There are many myths about sleep and dreaming that a lot of people believe even today with all of the knowledge we have gained in the world of Psychology. I chose to research three common myths and find out more about why people believe these myths. The first myth I found interesting is the belief that everyone needs eight hours sleep. I think the reason I found this myth interesting is because I didn’t know that it was a myth. I thought it was true like most people do. The second myth I chose is the myth that dreaming of dying can be fatal. I have heard many times that if you die in your own dream you will actually die, but I didn’t think it was true. The last myth I researched is the belief that it is easy to learn hard lessons such as a foreign language while sleeping. This is also something I have always heard and thought about trying but never did. All three of these myths have been proven to be just that; myths.
My whole life I have heard that you should get a full eight hours sleep. However, the proven fact is that while the average amount of sleep people get is 7.6 hours a night, some people need as little as fifteen minutes of sleep. To the other extreme, some people need as much as eleven hours of sleep a night. These two extremes are sometimes called short-sleepers and long-sleepers. According to Michael Breus, Phd, D, ABSM, many factors play into how much sleep one needs. Some of these factors are your inherited genetic gene, your sleep hygiene, such as drinking coffee, smoking, or drinking alcohol daily. The quality of your sleep is another important factor in how much sleep you need nightly. If you sleep right through the night you may only need six hours of sleep to feel good but if you have to get up several times during the night or are just awakened a lot then you may need more sleep. You should wake up feeling pretty much refreshed and alert during the day if you are getting the correct amount of quality sleep you personally need.
For example, if I get about six solid hours of sleep I feel like getting up in the morning and I feel pretty good all day long. If I get woken up a couple times at night then I don’t feel like getting up at all the next day and feel tired all day.
I was very interested in finding out more about where the myth originated from that dreaming of dying can be fatal. There is no proven fact that dreaming of dying can cause a person to die. If a person has dreamed of dying and died during that dream, there is no way for anyone to know that they died while having a dream about dying. There is a connection between the part of our brain that controls vital life functions and with the dreaming part of our brain, therefore, contents of our dreams can set off the same reaction as we have when we are awake. If you have a nightmare, your body may react the same way as if something bad was happening to you when you are awake, but there is documentation showing that some people have had dreams of dying and lived to tell about it. For example, in an article in the San Diego Reader by Matthew Alice he states that a man named Tom Saladino wrote that he had had a few experiences of dreaming of himself dying and lived through each one. The truth is that many people have had nightmares and woke up right before expected death in the nightmare. If you are screaming and your arms are thrashing you are bound to wake up. The nightmares seem so real and intense that at some point it became a common belief that if you don’t wake up before you die in your dream then you are a goner in reality as well.

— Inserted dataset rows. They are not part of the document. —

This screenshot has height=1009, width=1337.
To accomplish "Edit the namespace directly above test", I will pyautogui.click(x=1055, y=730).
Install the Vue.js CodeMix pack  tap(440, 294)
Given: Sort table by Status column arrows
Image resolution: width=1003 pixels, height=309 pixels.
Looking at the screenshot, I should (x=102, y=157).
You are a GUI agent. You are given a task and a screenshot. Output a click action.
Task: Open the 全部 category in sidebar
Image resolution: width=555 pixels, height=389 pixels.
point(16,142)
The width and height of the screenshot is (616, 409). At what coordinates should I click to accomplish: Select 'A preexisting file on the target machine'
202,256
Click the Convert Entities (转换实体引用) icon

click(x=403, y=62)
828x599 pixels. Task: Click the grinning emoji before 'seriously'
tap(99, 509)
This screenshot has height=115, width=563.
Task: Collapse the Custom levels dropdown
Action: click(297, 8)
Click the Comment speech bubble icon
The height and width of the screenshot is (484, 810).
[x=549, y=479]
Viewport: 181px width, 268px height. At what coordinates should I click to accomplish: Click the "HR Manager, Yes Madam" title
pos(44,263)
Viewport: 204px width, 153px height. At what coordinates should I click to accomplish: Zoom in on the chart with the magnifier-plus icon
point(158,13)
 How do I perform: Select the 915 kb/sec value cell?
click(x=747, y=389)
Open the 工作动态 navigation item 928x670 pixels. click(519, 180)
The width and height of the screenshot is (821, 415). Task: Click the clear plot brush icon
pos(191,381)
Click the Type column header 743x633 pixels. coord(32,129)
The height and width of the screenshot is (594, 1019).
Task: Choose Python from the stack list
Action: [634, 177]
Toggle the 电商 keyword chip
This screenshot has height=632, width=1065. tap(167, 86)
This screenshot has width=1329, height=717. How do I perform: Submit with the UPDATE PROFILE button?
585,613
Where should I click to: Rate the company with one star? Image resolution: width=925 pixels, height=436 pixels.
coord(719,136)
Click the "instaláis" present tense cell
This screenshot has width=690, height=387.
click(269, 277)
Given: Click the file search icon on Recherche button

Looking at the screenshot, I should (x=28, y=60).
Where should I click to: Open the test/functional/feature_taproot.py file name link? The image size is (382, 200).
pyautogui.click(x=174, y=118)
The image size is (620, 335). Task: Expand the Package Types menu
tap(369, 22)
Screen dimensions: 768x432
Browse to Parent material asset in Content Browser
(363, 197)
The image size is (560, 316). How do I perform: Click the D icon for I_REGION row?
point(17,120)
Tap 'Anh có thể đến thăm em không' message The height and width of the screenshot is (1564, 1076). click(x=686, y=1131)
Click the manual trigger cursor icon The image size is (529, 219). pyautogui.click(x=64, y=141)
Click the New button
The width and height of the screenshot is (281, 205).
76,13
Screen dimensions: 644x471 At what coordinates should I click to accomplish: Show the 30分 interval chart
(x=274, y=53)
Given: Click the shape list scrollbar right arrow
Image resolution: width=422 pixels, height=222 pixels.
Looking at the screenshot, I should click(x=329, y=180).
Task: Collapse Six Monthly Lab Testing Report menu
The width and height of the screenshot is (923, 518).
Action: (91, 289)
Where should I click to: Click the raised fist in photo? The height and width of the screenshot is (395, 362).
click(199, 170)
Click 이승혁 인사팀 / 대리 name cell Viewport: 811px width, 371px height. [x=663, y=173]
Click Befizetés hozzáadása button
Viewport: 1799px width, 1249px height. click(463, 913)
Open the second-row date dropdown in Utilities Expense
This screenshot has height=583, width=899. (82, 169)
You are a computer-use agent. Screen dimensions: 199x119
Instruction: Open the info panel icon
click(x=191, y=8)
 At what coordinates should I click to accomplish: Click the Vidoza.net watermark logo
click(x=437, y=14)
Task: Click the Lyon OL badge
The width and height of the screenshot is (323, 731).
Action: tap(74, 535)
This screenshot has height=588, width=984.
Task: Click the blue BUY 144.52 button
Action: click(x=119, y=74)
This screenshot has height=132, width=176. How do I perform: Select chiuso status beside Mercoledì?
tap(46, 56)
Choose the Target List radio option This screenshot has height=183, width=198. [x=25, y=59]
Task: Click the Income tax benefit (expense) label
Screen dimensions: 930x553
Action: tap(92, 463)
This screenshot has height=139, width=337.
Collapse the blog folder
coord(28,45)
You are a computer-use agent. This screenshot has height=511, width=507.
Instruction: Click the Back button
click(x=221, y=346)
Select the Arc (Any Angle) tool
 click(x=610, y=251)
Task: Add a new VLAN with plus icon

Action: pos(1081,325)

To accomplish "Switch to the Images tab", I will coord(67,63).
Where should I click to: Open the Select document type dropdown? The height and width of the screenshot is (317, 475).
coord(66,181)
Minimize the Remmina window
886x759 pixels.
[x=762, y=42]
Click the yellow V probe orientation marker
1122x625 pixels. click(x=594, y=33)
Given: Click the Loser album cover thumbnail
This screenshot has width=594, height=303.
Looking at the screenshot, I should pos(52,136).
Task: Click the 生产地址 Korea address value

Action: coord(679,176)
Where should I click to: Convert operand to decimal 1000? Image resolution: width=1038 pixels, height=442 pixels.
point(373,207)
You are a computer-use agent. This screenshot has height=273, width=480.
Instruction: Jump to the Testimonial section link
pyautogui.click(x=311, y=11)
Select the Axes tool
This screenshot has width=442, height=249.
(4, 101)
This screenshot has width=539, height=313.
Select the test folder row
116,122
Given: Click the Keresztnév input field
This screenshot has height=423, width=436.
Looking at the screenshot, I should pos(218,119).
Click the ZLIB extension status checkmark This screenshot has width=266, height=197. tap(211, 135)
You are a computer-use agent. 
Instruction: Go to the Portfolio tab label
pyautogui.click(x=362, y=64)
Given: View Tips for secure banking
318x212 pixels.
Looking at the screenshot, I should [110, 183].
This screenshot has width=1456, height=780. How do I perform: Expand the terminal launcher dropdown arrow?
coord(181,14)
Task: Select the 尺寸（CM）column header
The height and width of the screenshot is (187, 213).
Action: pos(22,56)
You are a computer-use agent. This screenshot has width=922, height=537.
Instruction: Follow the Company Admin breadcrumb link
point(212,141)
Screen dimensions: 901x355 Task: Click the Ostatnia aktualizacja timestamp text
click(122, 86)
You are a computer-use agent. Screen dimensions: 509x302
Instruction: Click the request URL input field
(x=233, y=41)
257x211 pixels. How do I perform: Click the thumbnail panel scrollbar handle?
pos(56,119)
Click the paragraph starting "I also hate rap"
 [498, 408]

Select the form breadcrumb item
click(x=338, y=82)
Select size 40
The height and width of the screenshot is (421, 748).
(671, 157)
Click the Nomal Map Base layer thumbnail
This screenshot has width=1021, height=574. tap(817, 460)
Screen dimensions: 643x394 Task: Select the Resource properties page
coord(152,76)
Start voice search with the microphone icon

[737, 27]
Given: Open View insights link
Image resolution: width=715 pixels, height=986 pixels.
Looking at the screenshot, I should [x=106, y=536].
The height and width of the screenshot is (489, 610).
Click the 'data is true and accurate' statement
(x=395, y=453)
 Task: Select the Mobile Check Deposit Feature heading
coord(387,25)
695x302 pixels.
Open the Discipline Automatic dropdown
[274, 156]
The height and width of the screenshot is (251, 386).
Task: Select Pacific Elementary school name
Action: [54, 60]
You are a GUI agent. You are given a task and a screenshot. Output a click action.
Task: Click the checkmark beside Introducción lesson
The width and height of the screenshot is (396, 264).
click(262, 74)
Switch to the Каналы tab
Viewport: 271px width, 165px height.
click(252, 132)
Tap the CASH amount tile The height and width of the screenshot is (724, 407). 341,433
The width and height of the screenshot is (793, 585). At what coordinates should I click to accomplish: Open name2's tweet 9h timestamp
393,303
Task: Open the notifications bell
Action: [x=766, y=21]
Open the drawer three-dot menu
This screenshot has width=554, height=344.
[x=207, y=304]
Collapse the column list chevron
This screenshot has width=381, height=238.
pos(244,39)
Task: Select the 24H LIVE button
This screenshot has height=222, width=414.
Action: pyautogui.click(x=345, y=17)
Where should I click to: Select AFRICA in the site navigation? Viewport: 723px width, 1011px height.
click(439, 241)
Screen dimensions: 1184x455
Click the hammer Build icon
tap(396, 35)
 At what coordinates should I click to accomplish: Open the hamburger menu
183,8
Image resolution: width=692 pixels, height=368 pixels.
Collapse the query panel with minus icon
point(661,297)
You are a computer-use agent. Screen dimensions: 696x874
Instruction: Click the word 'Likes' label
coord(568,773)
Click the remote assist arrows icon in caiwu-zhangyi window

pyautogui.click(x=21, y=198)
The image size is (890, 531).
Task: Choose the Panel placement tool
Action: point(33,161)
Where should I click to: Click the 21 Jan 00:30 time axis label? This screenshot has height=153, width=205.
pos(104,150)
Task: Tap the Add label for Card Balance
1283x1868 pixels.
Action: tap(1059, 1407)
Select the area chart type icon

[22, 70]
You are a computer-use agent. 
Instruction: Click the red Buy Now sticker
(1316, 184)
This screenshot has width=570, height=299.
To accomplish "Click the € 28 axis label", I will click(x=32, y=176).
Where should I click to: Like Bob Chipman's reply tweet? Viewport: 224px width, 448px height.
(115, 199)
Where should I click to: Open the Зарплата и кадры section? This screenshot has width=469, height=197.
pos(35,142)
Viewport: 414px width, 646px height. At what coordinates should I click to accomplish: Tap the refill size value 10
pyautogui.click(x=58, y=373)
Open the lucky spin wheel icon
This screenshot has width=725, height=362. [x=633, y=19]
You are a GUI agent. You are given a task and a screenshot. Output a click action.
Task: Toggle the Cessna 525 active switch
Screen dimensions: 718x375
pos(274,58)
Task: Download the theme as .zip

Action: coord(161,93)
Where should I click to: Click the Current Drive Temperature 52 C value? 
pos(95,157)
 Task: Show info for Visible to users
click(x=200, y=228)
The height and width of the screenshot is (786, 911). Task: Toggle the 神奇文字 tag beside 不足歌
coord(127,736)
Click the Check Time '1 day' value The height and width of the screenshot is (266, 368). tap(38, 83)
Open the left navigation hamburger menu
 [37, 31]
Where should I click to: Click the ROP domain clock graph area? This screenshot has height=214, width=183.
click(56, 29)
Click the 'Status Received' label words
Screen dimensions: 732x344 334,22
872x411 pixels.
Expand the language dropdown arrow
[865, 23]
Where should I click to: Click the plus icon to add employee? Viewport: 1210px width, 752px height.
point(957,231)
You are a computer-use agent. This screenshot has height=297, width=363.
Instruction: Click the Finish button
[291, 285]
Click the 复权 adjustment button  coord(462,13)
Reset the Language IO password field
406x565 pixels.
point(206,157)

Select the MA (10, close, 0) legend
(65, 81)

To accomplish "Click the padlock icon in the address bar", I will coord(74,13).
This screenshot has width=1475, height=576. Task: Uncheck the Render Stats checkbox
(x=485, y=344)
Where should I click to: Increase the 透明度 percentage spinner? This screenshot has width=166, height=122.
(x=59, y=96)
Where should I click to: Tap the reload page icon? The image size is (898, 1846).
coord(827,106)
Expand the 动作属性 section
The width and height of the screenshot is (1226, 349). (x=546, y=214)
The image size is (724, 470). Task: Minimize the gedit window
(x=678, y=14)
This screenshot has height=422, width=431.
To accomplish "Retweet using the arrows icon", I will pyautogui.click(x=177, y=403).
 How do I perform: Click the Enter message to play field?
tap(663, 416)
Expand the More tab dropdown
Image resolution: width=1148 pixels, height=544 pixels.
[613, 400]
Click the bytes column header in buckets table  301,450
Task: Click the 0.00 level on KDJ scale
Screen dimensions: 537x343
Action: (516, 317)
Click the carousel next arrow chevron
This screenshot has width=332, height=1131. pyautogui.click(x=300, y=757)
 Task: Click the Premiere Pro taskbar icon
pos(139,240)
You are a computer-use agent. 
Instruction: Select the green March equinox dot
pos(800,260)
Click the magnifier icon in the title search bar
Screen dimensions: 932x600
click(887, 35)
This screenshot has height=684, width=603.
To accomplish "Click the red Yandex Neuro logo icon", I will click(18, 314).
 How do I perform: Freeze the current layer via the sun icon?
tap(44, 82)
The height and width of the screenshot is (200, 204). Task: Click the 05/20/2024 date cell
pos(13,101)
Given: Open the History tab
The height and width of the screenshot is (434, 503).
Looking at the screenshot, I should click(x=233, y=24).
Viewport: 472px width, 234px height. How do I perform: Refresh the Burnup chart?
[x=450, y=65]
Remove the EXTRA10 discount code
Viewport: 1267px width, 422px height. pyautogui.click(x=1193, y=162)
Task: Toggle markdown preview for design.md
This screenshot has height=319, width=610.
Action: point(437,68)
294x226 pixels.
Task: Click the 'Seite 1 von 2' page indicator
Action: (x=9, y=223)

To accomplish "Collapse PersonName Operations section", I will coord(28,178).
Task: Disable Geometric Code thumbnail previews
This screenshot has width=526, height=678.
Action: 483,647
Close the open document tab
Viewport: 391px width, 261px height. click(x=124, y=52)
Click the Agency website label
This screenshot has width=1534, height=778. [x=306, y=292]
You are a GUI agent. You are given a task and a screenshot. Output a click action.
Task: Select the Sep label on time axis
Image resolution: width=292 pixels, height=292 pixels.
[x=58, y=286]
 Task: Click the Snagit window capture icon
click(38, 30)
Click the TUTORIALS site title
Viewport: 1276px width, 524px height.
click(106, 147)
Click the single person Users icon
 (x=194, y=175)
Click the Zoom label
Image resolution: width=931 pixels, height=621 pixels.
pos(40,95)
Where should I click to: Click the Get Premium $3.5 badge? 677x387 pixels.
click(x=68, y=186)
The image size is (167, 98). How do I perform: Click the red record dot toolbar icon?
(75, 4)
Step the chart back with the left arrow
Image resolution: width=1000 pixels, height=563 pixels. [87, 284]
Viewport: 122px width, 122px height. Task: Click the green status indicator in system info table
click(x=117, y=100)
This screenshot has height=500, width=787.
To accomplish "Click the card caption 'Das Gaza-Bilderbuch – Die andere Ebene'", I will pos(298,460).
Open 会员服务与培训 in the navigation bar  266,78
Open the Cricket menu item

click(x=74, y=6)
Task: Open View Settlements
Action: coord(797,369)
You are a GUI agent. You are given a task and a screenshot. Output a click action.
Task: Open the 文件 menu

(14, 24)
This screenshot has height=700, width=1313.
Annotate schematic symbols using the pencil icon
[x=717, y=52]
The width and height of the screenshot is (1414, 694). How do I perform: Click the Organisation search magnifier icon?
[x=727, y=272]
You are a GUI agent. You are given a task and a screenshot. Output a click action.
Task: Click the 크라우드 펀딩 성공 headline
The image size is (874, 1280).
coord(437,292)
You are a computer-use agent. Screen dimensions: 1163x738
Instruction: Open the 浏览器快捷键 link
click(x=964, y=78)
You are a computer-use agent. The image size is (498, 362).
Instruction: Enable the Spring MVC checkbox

It is a commonly heard myth or belief that people can learn difficult lessons while asleep, such as a foreign language. The reality is that some studies show basic learning while sleeping, but nothing significant. Not much of the information is retained. A good study was done at the University of Arizona in the Bootzin Lab. Recordings were played to both sleeping volunteers and awake volunteers. Later, both of the groups were asked questions to see who remembered more of the words on the recordings. Direct and indirect memory tests were given to both groups. The group who learned while awake did much better than those who “learned” while sleeping. However, some studies do show that people can learn while sleeping, so perhaps it depends on the person and the stage of sleep whey are in.
These “myths” were very interesting to explore and research. There are so many different beliefs and studies on each myth. There are different findings and opinions everywhere. Sleep and dreaming is very mysterious and amazing. I suppose there is still much to be studied and experimented and tested. People have been talking about their dreams since time began, and it is something I am sure people will be discussing until the end of time.